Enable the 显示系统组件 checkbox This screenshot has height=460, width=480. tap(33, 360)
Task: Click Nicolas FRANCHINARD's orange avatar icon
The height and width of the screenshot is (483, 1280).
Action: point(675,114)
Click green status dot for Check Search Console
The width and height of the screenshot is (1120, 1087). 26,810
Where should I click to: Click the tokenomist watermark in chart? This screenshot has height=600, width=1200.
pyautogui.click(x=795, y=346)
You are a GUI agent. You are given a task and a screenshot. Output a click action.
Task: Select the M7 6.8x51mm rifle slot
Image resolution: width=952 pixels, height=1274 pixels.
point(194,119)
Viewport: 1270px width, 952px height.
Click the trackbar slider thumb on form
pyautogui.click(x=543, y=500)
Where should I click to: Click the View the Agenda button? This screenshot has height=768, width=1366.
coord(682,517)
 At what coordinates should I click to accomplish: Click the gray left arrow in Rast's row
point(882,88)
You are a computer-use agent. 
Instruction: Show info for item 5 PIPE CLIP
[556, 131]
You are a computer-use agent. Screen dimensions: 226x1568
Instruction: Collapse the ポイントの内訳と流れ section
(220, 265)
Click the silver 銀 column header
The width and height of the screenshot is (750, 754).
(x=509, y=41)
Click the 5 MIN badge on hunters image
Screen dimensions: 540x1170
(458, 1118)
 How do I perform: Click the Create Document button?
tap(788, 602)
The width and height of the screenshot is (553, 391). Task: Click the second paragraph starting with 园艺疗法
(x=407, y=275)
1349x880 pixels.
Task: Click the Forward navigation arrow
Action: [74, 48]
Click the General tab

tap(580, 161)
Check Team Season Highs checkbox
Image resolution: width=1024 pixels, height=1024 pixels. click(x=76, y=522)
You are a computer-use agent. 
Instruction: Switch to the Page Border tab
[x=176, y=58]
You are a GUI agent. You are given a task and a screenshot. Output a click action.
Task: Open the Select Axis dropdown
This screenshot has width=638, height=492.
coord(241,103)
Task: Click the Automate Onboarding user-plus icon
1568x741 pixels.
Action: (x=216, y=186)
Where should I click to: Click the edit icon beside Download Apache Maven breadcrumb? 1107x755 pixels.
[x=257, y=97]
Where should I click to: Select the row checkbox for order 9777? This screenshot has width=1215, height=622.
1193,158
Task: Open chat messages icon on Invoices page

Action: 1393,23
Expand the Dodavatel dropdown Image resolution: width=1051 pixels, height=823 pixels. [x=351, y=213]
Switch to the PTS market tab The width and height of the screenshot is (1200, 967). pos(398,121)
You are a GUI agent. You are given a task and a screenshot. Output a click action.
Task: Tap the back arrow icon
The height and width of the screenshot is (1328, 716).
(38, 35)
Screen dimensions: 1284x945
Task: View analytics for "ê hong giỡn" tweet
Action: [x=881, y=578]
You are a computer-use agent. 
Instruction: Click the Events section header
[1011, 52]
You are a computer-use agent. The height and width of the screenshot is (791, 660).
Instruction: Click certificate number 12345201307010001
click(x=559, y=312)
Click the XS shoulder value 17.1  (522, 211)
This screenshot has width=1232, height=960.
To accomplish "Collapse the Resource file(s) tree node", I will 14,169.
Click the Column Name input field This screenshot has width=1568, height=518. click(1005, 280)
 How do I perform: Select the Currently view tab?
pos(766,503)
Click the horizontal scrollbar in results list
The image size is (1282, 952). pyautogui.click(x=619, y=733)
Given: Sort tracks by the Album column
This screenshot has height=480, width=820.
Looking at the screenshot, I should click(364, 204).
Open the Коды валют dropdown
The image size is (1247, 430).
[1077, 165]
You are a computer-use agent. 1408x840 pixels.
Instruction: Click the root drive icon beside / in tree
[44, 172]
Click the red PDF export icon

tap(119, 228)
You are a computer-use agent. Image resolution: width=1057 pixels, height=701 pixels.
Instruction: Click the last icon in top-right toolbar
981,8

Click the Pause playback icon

--------

**DESAFIO**
Copie todas as linhas da listagem acima sem mudar nada.

**RESPOSTA ESPERADA**
Enable the 显示系统组件 checkbox This screenshot has height=460, width=480. tap(33, 360)
Task: Click Nicolas FRANCHINARD's orange avatar icon
The height and width of the screenshot is (483, 1280).
Action: point(675,114)
Click green status dot for Check Search Console
The width and height of the screenshot is (1120, 1087). 26,810
Where should I click to: Click the tokenomist watermark in chart? This screenshot has height=600, width=1200.
pyautogui.click(x=795, y=346)
You are a GUI agent. You are given a task and a screenshot. Output a click action.
Task: Select the M7 6.8x51mm rifle slot
Image resolution: width=952 pixels, height=1274 pixels.
point(194,119)
Viewport: 1270px width, 952px height.
Click the trackbar slider thumb on form
pyautogui.click(x=543, y=500)
Where should I click to: Click the View the Agenda button? This screenshot has height=768, width=1366.
coord(682,517)
 At what coordinates should I click to accomplish: Click the gray left arrow in Rast's row
point(882,88)
You are a computer-use agent. 
Instruction: Show info for item 5 PIPE CLIP
[556, 131]
You are a computer-use agent. Screen dimensions: 226x1568
Instruction: Collapse the ポイントの内訳と流れ section
(220, 265)
Click the silver 銀 column header
The width and height of the screenshot is (750, 754).
(x=509, y=41)
Click the 5 MIN badge on hunters image
Screen dimensions: 540x1170
(458, 1118)
 How do I perform: Click the Create Document button?
tap(788, 602)
The width and height of the screenshot is (553, 391). Task: Click the second paragraph starting with 园艺疗法
(x=407, y=275)
1349x880 pixels.
Task: Click the Forward navigation arrow
Action: [74, 48]
Click the General tab

tap(580, 161)
Check Team Season Highs checkbox
Image resolution: width=1024 pixels, height=1024 pixels. click(x=76, y=522)
You are a computer-use agent. 
Instruction: Switch to the Page Border tab
[x=176, y=58]
You are a GUI agent. You are given a task and a screenshot. Output a click action.
Task: Open the Select Axis dropdown
This screenshot has width=638, height=492.
coord(241,103)
Task: Click the Automate Onboarding user-plus icon
1568x741 pixels.
Action: (x=216, y=186)
Where should I click to: Click the edit icon beside Download Apache Maven breadcrumb? 1107x755 pixels.
[x=257, y=97]
Where should I click to: Select the row checkbox for order 9777? This screenshot has width=1215, height=622.
1193,158
Task: Open chat messages icon on Invoices page

Action: 1393,23
Expand the Dodavatel dropdown Image resolution: width=1051 pixels, height=823 pixels. [x=351, y=213]
Switch to the PTS market tab The width and height of the screenshot is (1200, 967). pos(398,121)
You are a GUI agent. You are given a task and a screenshot. Output a click action.
Task: Tap the back arrow icon
The height and width of the screenshot is (1328, 716).
(38, 35)
Screen dimensions: 1284x945
Task: View analytics for "ê hong giỡn" tweet
Action: [x=881, y=578]
You are a computer-use agent. 
Instruction: Click the Events section header
[1011, 52]
You are a computer-use agent. The height and width of the screenshot is (791, 660).
Instruction: Click certificate number 12345201307010001
click(x=559, y=312)
Click the XS shoulder value 17.1  (522, 211)
This screenshot has width=1232, height=960.
To accomplish "Collapse the Resource file(s) tree node", I will 14,169.
Click the Column Name input field This screenshot has width=1568, height=518. click(1005, 280)
 How do I perform: Select the Currently view tab?
pos(766,503)
Click the horizontal scrollbar in results list
The image size is (1282, 952). pyautogui.click(x=619, y=733)
Given: Sort tracks by the Album column
This screenshot has height=480, width=820.
Looking at the screenshot, I should click(364, 204).
Open the Коды валют dropdown
The image size is (1247, 430).
[1077, 165]
You are a computer-use agent. 1408x840 pixels.
Instruction: Click the root drive icon beside / in tree
[44, 172]
Click the red PDF export icon

tap(119, 228)
You are a computer-use agent. Image resolution: width=1057 pixels, height=701 pixels.
Instruction: Click the last icon in top-right toolbar
981,8

Click the Pause playback icon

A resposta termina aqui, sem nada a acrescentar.